What is being asked: Using the material below, print the line that contains "Task: Open the 自定义 resolution tab", the line that contains "The width and height of the screenshot is (1307, 924).", and every line in between, exactly and nothing else.
▼
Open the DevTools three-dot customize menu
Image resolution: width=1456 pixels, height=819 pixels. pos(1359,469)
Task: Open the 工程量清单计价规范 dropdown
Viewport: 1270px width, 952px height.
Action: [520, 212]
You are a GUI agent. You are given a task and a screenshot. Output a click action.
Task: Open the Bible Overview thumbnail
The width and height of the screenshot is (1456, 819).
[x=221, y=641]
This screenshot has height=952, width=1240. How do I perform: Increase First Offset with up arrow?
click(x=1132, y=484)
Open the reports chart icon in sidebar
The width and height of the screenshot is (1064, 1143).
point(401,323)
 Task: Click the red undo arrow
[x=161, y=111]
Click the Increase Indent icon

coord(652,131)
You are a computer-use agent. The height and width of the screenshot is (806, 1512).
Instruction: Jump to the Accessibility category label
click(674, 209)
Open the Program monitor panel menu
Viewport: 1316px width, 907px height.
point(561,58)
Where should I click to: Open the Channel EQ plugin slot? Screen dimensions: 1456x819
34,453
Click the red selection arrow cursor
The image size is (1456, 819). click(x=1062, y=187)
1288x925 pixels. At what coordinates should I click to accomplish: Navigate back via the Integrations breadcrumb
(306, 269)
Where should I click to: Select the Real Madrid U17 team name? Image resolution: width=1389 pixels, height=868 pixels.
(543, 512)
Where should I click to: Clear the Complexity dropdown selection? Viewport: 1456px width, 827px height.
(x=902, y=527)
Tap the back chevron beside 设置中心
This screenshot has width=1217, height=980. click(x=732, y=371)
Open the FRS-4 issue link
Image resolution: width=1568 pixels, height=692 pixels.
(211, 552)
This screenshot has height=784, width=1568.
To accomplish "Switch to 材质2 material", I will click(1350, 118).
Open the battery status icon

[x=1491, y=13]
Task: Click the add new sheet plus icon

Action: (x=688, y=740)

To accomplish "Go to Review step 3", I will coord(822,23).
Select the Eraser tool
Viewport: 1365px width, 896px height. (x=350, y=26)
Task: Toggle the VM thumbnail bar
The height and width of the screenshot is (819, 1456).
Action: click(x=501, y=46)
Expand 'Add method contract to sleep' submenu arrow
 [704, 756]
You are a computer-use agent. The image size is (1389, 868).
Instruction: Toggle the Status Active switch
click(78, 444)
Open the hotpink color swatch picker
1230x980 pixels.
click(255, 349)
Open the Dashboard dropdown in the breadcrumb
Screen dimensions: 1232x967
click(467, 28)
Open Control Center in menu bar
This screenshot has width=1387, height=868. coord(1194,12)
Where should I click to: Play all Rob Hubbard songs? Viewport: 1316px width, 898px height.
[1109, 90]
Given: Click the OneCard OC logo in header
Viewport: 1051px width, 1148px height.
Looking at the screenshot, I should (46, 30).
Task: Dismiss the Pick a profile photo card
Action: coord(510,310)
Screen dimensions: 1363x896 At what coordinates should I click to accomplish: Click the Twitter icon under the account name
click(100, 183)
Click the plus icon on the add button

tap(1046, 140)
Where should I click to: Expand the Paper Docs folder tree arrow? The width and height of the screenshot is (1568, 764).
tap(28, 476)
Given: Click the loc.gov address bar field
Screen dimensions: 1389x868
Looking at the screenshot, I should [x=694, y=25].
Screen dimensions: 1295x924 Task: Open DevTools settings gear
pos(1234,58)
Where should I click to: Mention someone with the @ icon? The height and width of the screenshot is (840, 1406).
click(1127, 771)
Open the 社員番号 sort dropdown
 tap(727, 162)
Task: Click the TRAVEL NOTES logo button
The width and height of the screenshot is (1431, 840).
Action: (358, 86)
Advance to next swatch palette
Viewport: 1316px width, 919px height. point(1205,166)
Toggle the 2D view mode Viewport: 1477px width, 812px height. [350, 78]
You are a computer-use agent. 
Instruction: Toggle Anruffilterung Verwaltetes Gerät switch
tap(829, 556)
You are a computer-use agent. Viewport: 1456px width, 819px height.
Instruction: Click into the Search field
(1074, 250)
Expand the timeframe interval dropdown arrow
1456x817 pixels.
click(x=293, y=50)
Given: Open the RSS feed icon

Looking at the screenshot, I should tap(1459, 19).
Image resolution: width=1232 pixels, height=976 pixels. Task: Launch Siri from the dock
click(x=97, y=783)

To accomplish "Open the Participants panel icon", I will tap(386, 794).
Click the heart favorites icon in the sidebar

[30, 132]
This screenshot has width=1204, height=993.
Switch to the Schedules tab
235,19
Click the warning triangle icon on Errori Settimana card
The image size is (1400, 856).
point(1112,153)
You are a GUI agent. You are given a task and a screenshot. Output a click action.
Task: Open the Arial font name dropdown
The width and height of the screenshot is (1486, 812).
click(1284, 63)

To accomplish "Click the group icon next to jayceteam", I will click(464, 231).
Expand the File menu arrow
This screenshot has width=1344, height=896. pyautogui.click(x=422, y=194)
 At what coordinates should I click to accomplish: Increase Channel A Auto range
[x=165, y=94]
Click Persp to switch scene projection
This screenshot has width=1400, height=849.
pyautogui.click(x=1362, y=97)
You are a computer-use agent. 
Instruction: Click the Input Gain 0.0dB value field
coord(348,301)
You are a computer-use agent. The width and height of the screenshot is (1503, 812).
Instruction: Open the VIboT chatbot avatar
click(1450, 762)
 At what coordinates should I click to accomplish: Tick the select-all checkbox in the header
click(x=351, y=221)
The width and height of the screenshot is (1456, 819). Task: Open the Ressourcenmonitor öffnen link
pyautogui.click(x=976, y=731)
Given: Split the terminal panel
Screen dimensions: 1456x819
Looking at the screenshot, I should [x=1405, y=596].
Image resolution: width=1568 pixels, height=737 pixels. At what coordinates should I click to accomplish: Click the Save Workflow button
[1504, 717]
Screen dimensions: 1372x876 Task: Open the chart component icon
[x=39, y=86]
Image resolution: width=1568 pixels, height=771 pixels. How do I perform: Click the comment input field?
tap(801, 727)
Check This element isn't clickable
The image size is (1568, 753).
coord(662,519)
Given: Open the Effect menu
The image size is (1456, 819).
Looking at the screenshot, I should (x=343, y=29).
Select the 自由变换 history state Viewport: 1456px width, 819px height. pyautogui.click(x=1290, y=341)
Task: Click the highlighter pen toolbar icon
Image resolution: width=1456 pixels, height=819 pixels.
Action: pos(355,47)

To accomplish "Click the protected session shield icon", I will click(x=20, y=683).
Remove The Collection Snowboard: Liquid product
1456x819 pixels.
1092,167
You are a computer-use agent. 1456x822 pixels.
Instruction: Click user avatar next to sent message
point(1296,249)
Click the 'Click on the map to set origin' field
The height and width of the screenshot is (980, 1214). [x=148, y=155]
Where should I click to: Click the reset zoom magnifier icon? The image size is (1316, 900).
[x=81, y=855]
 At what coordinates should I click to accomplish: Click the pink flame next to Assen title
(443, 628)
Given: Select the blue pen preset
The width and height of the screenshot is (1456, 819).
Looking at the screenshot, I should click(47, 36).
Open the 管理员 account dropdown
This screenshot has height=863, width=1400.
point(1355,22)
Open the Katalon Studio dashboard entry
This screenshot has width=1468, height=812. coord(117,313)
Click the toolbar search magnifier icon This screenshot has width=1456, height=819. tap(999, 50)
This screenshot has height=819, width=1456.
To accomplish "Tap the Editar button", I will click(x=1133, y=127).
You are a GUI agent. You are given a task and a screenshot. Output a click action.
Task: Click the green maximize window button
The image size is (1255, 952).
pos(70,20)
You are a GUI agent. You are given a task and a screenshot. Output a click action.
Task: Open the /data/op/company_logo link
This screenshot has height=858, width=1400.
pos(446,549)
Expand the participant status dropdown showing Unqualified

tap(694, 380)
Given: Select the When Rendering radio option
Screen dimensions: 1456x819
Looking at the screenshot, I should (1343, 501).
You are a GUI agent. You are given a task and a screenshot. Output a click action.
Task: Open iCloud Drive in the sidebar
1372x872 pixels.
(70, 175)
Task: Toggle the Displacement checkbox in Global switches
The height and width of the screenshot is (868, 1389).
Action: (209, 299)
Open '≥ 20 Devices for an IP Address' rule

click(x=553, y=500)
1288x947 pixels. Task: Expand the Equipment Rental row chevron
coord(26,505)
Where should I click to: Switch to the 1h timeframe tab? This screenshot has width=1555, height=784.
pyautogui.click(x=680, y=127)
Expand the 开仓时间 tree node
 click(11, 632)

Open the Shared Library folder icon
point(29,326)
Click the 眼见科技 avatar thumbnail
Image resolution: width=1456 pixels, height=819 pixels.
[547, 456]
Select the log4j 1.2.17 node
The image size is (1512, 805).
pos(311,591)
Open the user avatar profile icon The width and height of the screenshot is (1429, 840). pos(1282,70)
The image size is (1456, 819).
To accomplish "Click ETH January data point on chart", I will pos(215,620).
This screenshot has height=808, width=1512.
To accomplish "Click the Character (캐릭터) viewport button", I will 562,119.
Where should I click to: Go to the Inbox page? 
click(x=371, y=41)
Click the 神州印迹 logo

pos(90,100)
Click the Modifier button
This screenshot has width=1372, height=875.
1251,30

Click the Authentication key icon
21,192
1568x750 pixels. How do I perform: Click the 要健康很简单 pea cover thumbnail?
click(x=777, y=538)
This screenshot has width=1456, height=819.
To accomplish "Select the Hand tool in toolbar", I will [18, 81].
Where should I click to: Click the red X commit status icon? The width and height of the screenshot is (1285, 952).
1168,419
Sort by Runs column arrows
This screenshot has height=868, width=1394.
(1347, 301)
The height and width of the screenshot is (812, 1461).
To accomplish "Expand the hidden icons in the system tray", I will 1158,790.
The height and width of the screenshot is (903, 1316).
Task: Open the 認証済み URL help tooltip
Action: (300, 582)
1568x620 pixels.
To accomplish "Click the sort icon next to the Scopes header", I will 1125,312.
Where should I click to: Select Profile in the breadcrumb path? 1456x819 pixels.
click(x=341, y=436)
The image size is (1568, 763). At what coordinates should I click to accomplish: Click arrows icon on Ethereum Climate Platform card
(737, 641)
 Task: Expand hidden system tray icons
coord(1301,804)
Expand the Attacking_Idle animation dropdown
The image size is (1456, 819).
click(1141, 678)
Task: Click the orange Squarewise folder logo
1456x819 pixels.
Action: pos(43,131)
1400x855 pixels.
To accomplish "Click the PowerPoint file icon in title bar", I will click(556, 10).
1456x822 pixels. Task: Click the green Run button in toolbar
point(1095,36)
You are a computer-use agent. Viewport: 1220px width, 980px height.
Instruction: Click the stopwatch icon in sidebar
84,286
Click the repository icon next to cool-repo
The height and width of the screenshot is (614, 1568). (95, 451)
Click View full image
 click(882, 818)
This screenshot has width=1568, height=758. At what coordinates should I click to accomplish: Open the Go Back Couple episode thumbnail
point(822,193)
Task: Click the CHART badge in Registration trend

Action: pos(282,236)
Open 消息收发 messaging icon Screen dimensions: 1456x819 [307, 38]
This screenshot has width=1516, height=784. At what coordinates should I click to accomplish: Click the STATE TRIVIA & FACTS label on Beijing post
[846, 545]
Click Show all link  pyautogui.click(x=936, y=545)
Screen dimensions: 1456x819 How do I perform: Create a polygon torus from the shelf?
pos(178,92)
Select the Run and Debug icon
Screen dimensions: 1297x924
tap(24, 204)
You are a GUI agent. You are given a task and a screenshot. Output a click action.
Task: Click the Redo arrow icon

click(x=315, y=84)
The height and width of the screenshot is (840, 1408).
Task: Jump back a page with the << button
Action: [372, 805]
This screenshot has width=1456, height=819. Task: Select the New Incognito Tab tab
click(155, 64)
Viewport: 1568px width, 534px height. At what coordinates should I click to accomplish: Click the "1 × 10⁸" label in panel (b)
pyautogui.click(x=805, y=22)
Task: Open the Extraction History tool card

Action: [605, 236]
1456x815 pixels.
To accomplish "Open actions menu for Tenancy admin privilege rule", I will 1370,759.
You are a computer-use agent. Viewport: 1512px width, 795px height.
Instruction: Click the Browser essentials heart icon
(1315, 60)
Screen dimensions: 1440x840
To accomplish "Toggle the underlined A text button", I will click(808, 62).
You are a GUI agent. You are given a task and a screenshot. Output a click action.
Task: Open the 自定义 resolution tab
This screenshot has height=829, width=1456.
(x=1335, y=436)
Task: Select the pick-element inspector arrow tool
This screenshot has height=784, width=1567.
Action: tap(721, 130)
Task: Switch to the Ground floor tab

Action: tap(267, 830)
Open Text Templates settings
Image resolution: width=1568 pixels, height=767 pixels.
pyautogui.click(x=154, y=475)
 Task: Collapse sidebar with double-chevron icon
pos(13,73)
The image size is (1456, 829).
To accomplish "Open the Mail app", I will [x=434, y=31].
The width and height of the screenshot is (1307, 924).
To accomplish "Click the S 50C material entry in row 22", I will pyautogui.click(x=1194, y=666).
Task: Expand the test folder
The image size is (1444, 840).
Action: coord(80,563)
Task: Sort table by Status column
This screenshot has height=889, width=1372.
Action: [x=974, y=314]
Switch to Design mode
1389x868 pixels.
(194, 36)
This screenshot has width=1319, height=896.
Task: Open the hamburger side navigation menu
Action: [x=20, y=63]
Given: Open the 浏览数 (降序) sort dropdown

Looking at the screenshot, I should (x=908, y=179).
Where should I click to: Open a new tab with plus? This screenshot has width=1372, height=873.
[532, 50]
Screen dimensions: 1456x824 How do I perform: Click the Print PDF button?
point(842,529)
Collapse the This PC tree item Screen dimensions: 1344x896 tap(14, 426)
▲
Answer below:
Task: Open the 自定义 resolution tab
This screenshot has height=829, width=1456.
(x=1335, y=436)
Task: Select the pick-element inspector arrow tool
This screenshot has height=784, width=1567.
Action: tap(721, 130)
Task: Switch to the Ground floor tab

Action: tap(267, 830)
Open Text Templates settings
Image resolution: width=1568 pixels, height=767 pixels.
pyautogui.click(x=154, y=475)
 Task: Collapse sidebar with double-chevron icon
pos(13,73)
The image size is (1456, 829).
To accomplish "Open the Mail app", I will [x=434, y=31].
The width and height of the screenshot is (1307, 924).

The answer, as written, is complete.